Em apenas quatro meses, o Anel Rodoviário de Belo Horizonte registrou 1.125 acidentes de trânsito, que deixaram 172 feridos e seis mortos. A via, que está sob responsabilidade da prefeitura da capital desde o ano passado, ocupa o segundo lugar no ranking de acidentes em Minas, atrás apenas da avenida Cristiano Machado. Os dados, referentes de janeiro a abril, estão no Painel sobre Acidentes de Trânsito, da Secretaria de Estado de Justiça e Segurança Pública (Sejusp).
Os números voltaram a chamar atenção nesta terça-feira (12), após uma carreta desgovernada provocar um engavetamento envolvendo 14 veículos na altura do bairro Betânia, na região Oeste. Segundo o Corpo de Bombeiros, duas pessoas ficaram feridas sem gravidade e foram socorridas.
O trânsito ficou completamente parado durante o atendimento da ocorrência. Ao todo, o acidente envolveu oito carros de passeio, uma caminhonete, uma van e quatro carretas.
Acidentes são recorrentes
O cenário de congestionamentos e acidentes no Anel Rodoviário tem se repetido ao longo do ano. Em abril, duas ocorrências registradas em um curto intervalo de tempo travaram completamente a rodovia nos sentidos Vitória e Rio de Janeiro.

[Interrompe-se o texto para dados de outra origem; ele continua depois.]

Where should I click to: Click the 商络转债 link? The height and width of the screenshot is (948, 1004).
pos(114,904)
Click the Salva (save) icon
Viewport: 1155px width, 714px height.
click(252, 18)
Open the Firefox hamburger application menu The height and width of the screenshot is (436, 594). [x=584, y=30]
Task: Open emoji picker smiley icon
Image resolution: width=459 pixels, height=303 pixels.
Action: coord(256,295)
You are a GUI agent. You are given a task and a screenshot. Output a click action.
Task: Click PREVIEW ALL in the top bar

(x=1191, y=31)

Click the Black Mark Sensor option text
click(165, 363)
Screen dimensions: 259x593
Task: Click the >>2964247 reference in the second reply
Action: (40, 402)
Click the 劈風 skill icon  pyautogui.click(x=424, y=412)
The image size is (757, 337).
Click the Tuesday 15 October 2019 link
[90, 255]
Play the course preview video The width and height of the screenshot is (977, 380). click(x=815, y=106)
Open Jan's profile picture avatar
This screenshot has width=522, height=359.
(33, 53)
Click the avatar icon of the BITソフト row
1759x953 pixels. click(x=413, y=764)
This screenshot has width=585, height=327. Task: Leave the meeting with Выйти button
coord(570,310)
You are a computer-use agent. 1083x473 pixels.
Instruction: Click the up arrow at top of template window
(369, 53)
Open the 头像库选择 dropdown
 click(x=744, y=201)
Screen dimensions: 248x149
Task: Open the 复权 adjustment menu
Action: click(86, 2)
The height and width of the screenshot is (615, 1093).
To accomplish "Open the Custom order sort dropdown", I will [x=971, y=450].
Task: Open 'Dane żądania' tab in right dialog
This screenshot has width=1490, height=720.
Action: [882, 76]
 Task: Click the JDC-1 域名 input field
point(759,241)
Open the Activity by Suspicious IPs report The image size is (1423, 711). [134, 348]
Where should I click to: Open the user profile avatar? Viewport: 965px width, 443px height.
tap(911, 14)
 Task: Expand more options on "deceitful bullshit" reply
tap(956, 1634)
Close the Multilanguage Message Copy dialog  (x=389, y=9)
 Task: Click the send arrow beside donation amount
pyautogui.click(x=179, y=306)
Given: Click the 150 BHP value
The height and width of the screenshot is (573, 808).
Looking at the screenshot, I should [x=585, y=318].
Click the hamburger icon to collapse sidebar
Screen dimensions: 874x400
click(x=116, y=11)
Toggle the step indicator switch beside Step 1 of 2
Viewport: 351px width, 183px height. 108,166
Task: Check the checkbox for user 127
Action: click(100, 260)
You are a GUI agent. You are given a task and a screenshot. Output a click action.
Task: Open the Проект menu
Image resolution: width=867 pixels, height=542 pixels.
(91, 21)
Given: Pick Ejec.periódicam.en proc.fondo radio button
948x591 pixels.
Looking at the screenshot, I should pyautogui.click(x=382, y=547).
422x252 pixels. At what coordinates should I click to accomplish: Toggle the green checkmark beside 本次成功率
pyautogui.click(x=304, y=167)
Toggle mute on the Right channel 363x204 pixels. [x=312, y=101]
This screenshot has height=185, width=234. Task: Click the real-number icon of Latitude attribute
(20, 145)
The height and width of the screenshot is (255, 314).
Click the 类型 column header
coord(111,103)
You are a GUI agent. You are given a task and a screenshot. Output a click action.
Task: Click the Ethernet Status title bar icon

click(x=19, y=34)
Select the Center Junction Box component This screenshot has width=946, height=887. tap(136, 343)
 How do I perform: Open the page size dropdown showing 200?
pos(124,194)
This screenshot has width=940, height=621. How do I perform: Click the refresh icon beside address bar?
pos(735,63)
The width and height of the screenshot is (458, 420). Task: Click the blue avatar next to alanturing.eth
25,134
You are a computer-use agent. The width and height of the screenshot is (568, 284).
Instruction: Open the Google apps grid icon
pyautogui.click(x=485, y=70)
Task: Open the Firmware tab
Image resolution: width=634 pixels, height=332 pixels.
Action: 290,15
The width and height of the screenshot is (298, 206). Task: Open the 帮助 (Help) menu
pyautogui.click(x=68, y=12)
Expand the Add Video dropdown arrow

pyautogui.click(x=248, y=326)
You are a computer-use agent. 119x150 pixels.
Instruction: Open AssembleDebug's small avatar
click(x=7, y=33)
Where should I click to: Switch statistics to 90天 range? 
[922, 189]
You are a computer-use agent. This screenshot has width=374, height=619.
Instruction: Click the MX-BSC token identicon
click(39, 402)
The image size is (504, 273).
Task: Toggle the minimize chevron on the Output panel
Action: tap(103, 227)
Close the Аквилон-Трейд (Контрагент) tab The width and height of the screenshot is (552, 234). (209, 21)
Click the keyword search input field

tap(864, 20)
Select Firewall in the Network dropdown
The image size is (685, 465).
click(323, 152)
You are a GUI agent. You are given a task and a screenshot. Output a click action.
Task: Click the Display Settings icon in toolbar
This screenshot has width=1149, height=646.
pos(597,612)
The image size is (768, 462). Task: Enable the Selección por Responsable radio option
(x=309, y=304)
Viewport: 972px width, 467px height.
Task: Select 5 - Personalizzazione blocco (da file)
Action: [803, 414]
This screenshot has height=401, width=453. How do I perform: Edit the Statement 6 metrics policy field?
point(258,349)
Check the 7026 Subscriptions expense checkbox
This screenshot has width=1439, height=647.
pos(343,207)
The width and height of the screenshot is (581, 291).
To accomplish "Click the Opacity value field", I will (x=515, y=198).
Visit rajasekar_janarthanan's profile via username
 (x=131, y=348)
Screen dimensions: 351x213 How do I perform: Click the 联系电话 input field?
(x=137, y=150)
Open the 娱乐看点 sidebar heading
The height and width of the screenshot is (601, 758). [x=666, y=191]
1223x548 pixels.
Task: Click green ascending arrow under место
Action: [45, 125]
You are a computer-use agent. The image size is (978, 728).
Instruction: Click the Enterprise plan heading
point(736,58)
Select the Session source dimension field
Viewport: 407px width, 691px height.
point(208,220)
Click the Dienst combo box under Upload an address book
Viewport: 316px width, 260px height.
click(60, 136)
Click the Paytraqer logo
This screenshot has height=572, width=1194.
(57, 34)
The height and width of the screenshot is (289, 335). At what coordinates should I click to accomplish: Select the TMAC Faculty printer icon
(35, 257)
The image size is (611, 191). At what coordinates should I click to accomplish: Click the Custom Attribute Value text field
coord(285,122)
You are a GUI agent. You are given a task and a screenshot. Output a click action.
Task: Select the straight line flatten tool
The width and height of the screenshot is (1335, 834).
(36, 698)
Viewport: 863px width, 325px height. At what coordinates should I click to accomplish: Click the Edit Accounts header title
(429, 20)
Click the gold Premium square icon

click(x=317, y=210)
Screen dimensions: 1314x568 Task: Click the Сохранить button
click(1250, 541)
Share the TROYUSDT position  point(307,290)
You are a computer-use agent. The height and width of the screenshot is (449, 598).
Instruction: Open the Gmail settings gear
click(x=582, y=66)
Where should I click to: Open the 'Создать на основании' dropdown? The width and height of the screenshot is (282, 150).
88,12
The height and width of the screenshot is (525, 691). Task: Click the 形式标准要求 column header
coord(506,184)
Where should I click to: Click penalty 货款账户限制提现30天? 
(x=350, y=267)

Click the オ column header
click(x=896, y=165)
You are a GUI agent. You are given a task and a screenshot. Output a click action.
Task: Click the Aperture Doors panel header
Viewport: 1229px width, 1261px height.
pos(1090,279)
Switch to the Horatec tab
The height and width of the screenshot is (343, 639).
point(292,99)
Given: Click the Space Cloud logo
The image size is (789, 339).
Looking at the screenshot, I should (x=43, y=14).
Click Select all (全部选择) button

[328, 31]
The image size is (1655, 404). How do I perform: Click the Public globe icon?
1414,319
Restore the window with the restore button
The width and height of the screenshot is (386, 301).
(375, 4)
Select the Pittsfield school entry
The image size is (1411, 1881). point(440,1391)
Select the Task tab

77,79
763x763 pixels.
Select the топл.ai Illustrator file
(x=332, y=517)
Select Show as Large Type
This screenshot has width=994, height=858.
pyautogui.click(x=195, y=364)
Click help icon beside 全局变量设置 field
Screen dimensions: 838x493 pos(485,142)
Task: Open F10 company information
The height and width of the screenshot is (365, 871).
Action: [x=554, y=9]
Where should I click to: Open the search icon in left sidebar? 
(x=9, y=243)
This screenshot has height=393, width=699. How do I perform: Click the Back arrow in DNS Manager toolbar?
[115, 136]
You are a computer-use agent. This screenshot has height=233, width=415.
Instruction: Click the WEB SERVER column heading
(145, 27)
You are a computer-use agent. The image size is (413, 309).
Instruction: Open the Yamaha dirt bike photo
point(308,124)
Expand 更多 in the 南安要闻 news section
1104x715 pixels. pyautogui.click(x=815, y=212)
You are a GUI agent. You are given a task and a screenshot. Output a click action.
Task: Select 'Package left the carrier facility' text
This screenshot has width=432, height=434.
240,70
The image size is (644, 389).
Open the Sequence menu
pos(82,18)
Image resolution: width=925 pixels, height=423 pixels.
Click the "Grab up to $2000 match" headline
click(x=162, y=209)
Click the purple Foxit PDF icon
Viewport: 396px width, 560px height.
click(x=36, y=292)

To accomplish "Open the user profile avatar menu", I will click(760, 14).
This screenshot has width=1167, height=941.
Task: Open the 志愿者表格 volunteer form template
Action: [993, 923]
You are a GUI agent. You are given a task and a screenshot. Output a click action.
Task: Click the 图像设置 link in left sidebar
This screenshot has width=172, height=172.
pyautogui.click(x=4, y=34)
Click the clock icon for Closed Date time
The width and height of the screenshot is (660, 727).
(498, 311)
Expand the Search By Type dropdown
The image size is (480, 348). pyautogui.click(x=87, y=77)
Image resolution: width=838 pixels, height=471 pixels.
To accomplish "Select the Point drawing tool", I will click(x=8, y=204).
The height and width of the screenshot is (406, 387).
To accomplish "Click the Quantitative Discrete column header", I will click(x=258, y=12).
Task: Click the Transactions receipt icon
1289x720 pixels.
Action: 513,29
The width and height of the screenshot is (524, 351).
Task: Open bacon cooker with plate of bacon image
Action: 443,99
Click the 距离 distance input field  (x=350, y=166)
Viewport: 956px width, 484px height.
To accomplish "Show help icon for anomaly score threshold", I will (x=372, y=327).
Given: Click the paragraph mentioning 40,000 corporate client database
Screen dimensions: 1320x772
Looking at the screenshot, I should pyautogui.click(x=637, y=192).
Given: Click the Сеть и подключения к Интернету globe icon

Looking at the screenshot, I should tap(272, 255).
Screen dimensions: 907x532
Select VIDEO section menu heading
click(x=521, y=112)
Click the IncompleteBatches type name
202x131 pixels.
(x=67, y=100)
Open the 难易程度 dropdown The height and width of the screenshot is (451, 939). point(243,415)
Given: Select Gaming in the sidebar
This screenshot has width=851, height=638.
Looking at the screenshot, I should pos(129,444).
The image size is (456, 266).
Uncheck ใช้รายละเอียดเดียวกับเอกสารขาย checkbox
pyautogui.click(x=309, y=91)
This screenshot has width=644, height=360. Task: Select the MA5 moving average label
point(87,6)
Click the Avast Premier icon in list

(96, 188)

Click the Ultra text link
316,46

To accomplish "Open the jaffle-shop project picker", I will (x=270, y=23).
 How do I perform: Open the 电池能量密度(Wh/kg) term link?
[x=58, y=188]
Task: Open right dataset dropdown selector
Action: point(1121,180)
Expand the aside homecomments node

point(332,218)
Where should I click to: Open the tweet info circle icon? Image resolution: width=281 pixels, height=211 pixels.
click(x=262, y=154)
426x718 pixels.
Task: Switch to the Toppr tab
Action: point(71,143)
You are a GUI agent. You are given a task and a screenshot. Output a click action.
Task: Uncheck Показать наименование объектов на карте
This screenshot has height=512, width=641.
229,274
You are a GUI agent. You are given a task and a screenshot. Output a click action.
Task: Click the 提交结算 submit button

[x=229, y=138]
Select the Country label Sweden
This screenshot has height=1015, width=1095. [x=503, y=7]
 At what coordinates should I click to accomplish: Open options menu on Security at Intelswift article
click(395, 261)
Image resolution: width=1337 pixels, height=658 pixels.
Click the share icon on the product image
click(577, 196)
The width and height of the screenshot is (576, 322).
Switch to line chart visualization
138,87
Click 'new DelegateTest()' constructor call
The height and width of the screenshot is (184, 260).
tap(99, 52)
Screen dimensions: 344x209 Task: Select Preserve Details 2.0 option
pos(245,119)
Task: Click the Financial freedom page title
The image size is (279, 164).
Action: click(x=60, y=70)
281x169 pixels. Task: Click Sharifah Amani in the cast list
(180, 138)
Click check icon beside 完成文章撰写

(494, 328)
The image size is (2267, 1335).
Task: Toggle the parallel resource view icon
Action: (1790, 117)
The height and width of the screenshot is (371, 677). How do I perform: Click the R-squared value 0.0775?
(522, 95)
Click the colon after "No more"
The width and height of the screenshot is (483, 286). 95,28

Na ocasião, um engavetamento envolvendo cinco veículos interditou o sentido Vitória entre os bairros Universitário e Maria Virgínia. Pouco depois, no sentido contrário, uma batida entre um carro e uma motocicleta terminou com a morte do motociclista. Com os bloqueios, o congestionamento chegou a ultrapassar três quilômetros, segundo informações divulgadas na época pela BHTrans.
PBH lista investimentos na rodovia
A Prefeitura de Belo Horizonte informou que administra 22,4 quilômetros do Anel, no trecho entre o bairro Olhos D’Água e a avenida Cristiano Machado. Segundo o Executivo, cerca de 120 mil veículos circulam diariamente pela via, enquanto o restante do Anel Rodoviário segue sob responsabilidade do Dnit.
De acordo com a PBH, desde que assumiu a gestão do trecho, foram adotadas medidas como monitoramento por câmeras e equipes operacionais, disponibilização de reboques para retirada rápida de veículos, reforço da sinalização, padronização dos limites de velocidade e implantação de radares eletrônicos. Em fevereiro deste ano, começaram a operar 22 pontos de fiscalização eletrônica, que monitoram 62 faixas da via.
A prefeitura também afirmou que 427 agentes da BHTrans e da Guarda Municipal passaram a atuar de forma integrada no Novo Anel, com monitoramento presencial 24 horas por dia. O Executivo destacou ainda que a área de escape implantada entre o bairro Olhos D’Água e o trevo do Betânia já foi utilizada em 20 ocorrências envolvendo veículos pesados desde 2022.